Error and Fraud Detection
With your bookkeeping up to date, you now have a documented record of all the transactions for the period. This enables the identification of erroneous transactions in your bank account or unusual account balances in your general ledger.
The Income Statement aggregates all revenue and expenses generated over a period of time. When revenue is greater than expenses, the business has generated a profit for the period covered by the Income Statement.
The Balance Sheet provides the financial position of the business at a point in time. This includes what the company owns (assets), what the company owes (liabilities) and the value of the capital the owners have contributed into the company (owner’s equity). The balance sheet helps you analyze financial conditions such as the ability to fund current operations with available assets, whether receivables are being collected quickly enough, or whether payables are increasing.
The Balance Sheet and Income Statement are the basic financial statements used in other activities such as financing or income tax preparation.
Accountants use these statements as the basis for the information required to calculate key aspects of business tax returns such as taxable income.
Potential lenders, vendors, or investors, that may potentially extend credit or invest capital in your business, use these financial statements to decide how much to lend. This is a critical for businesses in need of short-term or long-term financing to fund operations or capital expenditures.
If you understand how your business is generating income, paying expenses, and creating cash flow, you can make better strategic decisions. The Balance Sheet and Income Statement are central to strategic analysis and decision making.
- Are some expenses unusually high?
- Which products contribute the most profit?
- Are capital assets being used efficiently?
The answer to many questions about, for example, liquidity, solvency, profitability, or valuation of a business can be uncovered through analysis of the financial statements.

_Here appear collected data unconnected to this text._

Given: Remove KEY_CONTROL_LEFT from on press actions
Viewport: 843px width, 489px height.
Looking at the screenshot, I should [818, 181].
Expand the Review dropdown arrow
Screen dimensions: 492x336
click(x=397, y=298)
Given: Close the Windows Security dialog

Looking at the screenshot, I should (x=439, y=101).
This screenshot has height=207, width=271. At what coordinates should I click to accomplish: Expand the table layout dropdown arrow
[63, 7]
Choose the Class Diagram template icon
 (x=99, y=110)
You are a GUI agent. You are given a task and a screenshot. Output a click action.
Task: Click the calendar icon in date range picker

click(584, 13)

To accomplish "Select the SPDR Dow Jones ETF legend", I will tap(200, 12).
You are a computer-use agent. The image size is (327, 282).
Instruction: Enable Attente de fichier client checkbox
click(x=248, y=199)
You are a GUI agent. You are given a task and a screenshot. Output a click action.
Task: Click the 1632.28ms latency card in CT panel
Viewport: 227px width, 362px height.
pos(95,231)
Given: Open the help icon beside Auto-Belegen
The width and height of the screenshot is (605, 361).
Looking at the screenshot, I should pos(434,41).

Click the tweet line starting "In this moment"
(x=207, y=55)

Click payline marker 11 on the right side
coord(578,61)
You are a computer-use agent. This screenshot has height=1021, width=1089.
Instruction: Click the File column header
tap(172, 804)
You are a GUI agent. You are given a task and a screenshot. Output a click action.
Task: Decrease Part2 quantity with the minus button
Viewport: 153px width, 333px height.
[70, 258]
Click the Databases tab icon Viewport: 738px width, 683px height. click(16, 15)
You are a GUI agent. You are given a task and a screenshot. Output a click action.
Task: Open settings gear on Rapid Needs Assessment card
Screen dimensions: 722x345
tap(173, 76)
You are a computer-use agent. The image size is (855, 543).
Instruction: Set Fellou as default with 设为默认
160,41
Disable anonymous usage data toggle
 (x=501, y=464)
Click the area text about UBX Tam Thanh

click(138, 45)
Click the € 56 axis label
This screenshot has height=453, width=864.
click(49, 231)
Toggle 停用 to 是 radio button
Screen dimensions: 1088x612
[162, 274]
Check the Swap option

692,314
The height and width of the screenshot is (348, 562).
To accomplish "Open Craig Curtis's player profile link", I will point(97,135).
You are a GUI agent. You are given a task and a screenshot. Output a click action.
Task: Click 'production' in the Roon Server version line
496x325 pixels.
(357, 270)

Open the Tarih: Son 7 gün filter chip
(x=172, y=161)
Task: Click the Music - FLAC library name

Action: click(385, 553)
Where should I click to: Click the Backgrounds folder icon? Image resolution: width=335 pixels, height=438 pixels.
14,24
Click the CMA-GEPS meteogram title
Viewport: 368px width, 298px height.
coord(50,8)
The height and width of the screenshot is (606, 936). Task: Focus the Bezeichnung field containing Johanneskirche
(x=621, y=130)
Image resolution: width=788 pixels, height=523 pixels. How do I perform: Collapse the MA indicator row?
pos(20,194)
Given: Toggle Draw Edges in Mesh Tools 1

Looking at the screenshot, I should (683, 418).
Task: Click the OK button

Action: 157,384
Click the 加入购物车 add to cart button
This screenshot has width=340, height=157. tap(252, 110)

Many tools are available for bookkeeping for small businesses, with QuickBooks being the most popular. This is a sophisticated software tool published by Intuit that allows:
- Entry of your business financial transactions
- Maintenance of a general ledger
- Tracking accounts receivable, accounts payable, payroll and inventory
- Production of the basic financial statements plus many types of reports
QuickBooks is available in a desktop and an online version. Both are highly functional. QuickBooks Desktop comes with more features, while QuickBooks Online is accessible from anywhere and can also be shared directly with others such as your accountant. One more option should also be discussed, however. Many small businesses have simple needs for their bookkeeping, only tracking revenue, expenses, bank balances and assets for simple analysis and for tax preparation. In this case a spreadsheet in Microsoft Excel may be a quick, easy, and adequate way to do it.